═══ GIVEN INFORMATION ═══

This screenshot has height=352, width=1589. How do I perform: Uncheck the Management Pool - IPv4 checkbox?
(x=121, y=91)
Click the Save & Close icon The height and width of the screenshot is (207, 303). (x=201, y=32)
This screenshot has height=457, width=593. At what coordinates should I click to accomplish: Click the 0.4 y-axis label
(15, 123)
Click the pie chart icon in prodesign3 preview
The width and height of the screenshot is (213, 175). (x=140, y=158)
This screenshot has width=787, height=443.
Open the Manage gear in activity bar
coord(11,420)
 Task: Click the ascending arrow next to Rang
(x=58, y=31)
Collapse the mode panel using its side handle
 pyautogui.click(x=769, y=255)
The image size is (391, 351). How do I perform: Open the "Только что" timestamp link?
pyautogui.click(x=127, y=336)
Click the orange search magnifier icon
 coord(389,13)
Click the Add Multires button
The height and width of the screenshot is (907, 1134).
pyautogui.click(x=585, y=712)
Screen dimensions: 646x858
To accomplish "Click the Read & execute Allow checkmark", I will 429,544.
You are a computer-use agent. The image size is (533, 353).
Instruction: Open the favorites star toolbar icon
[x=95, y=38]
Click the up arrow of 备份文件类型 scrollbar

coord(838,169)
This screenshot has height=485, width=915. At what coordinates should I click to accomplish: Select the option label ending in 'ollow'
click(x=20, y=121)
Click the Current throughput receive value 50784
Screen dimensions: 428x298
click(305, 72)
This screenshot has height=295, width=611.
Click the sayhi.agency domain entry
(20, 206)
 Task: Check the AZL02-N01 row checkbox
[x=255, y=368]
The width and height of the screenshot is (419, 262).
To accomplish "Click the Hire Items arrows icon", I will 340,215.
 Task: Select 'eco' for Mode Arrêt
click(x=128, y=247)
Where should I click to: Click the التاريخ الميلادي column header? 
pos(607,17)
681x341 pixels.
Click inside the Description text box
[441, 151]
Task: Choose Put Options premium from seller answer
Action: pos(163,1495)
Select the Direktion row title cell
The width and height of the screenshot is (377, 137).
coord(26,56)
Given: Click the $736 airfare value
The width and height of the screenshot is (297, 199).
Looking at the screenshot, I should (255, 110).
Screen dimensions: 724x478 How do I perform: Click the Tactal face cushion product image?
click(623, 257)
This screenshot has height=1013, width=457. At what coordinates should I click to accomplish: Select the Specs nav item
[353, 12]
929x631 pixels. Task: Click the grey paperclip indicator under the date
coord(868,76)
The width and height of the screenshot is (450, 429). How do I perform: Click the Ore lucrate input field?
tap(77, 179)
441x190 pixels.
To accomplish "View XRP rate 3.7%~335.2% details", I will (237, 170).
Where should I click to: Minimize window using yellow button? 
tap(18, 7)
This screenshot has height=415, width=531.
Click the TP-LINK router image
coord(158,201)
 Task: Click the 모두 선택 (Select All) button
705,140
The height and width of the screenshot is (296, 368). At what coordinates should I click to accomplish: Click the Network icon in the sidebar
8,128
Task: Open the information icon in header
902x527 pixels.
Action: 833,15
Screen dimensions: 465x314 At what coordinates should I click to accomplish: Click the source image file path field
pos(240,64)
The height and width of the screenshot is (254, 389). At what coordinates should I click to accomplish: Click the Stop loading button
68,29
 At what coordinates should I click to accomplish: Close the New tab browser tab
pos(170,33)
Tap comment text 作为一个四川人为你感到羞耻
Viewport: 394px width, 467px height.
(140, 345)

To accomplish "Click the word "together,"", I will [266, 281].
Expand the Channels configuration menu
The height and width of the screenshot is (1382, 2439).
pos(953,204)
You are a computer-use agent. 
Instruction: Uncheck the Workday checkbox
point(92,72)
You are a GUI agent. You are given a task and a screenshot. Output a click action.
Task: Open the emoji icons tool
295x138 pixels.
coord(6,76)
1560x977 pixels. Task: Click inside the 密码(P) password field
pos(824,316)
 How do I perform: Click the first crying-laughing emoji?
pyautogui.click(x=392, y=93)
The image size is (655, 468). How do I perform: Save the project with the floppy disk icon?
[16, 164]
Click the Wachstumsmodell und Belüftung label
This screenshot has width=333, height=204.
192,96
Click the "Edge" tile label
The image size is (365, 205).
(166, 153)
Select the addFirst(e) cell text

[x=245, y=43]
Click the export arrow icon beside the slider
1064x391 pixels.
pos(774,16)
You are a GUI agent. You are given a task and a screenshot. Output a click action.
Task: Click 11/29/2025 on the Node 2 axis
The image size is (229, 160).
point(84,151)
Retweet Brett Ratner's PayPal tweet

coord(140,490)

═══

TASK OBJECTIVE:
What lines above contain the word "value"? Please copy each one.

ANSWER SPACE:
Click the Current throughput receive value 50784
Given: Click the $736 airfare value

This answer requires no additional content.